The ABCB1 gene codes for P-glycoprotein; it is an efflux transporter that participates in the clearance of xenobiotics, preventing their accumulation in a person’s organs and tissues [24]. Research into the contribution of the ABCB1 rs1045642 polymorphism to the development of arterial hypertension and the evaluation of amlodipine-based therapy outcomes in different populations [25–27] have demonstrated a high antihypertensive effect in TT carriers; the researchers explained this effect by a decline in ABCB1 expression. The same research team reported a link between the TT genotype and the high risk of hemorrhagic complications in patients undergoing dabigatran therapy after knee replacement surgery. Our findings demonstrate that reduced ABCB1 expression negatively affects the ability of the body to detoxify alcohol and increases the risk of AP in the carriers of the A allele.

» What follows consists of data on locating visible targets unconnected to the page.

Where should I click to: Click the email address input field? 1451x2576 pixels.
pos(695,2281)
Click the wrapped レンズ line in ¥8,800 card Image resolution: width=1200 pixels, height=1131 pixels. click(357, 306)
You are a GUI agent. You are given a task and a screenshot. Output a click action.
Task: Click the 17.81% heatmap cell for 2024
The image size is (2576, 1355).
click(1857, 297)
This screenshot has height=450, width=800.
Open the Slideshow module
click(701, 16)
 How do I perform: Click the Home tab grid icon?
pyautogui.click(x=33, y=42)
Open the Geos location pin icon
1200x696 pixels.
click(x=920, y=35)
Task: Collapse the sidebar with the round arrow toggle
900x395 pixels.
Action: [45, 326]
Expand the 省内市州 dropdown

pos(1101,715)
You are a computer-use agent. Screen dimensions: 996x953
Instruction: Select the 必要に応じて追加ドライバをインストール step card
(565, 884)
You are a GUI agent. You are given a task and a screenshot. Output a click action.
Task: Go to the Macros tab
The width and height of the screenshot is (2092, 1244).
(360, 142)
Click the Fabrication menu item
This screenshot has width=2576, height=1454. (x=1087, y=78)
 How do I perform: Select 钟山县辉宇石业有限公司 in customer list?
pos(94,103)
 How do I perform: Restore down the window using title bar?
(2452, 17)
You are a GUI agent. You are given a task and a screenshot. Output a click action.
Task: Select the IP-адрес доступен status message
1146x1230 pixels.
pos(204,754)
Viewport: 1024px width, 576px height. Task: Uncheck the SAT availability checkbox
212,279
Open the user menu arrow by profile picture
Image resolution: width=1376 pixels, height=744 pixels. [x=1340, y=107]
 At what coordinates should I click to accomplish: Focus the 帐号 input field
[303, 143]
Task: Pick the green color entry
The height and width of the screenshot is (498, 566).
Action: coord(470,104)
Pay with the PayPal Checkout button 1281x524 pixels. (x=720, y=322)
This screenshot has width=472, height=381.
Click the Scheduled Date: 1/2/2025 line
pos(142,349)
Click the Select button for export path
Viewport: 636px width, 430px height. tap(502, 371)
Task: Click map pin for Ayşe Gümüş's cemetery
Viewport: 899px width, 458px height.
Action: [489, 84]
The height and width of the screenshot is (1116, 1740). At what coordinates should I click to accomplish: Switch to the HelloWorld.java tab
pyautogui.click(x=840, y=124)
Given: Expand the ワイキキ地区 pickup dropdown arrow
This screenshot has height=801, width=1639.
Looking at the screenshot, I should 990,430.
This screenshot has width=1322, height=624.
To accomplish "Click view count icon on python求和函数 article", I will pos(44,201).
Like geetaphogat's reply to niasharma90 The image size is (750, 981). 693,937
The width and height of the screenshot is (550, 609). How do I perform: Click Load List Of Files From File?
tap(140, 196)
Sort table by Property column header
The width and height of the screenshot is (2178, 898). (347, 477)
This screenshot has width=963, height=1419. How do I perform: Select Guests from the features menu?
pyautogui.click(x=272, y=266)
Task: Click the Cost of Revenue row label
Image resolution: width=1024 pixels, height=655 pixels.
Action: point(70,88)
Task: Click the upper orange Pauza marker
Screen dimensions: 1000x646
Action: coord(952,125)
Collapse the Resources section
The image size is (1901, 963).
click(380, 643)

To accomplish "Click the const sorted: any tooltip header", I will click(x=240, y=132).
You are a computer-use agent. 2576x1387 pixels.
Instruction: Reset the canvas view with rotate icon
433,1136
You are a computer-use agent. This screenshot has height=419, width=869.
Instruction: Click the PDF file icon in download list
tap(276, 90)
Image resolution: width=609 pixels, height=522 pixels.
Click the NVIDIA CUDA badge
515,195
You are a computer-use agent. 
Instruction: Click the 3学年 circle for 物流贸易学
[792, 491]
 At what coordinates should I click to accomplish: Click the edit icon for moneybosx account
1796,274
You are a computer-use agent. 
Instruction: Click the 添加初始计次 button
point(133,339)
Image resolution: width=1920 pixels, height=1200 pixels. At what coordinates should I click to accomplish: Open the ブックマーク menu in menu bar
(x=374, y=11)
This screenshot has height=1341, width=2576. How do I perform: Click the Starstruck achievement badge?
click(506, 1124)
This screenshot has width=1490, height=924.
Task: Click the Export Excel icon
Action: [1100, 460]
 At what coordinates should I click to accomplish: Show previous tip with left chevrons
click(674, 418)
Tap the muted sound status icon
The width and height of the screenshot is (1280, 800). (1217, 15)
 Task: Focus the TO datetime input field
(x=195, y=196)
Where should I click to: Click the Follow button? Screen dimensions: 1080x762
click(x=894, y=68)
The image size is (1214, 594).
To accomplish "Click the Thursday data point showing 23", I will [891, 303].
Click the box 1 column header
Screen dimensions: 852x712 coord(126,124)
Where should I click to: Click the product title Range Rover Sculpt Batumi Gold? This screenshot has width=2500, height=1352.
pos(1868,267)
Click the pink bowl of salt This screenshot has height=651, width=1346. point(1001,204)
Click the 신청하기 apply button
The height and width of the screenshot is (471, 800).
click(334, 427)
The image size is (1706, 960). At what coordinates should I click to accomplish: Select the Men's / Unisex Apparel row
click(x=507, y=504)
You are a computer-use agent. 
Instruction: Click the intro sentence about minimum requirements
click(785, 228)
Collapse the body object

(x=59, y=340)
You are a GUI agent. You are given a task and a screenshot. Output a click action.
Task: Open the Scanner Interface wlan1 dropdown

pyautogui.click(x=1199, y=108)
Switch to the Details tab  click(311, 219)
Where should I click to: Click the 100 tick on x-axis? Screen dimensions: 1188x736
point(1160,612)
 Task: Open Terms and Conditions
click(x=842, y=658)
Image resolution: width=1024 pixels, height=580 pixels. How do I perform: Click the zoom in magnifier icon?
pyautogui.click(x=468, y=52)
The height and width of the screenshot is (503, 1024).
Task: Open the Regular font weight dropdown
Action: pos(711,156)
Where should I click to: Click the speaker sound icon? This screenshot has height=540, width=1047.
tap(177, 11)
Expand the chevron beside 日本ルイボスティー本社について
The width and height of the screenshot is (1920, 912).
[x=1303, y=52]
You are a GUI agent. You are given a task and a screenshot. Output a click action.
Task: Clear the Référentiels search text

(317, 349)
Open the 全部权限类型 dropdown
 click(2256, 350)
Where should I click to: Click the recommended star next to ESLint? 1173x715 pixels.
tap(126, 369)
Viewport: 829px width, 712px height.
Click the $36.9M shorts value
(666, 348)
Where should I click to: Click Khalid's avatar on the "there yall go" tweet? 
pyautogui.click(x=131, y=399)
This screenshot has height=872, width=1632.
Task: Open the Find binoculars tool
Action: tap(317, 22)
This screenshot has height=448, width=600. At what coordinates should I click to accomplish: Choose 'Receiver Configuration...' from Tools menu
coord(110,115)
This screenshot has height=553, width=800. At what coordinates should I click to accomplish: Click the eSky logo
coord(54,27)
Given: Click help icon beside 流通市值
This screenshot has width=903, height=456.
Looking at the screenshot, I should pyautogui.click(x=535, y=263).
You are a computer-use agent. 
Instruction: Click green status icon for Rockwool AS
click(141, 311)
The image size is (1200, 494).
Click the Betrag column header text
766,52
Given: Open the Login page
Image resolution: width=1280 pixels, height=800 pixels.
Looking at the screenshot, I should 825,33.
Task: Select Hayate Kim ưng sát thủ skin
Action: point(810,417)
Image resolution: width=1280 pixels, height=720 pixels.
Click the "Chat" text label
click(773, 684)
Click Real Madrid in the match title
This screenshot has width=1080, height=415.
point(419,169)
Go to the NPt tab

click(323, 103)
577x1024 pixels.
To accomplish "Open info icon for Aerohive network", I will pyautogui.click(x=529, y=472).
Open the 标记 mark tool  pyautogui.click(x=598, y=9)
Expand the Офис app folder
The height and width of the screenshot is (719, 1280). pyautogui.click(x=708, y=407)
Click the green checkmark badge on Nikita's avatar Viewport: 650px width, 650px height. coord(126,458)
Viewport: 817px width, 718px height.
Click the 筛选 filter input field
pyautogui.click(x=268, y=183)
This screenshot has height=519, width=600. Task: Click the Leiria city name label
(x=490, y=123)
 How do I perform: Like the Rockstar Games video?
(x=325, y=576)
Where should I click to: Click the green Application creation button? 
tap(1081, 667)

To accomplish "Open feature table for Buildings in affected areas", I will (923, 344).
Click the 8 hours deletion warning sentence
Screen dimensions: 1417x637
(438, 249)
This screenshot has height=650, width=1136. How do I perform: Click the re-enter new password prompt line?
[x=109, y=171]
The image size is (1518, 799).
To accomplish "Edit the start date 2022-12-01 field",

On the whole, a milder course of AP was typical for the carriers of the G/G ABCB1 G>A (rs1045642) genotype; a more severe course was characteristic of the carriers of the C/C CYP1A1 T>C (rs1048943) genotype.

CONCLUSIONS

This study aimed at assessing the contribution of SNPs of some xenobiotic biotransformation genes to the development of AP in the residents of Kursk region has detected a few associations between the studied genotypes and the risk for AP /its complications, as well as established the trigger effect of the risk factors on the disease in the carriers of certain genotypes. Based on the analysis of genetic factors, including polymorphic variants of the genes coding for xenobiotic biotransformation enzymes, one can predict the risk of AP and the severity of its clinical course. This opens new opportunities for early diagnosis and timely prevention of the disease. Research into genetic polymorphisms might help to predict the outcomes of the disease and develop personalized approaches to its treatment and prevention.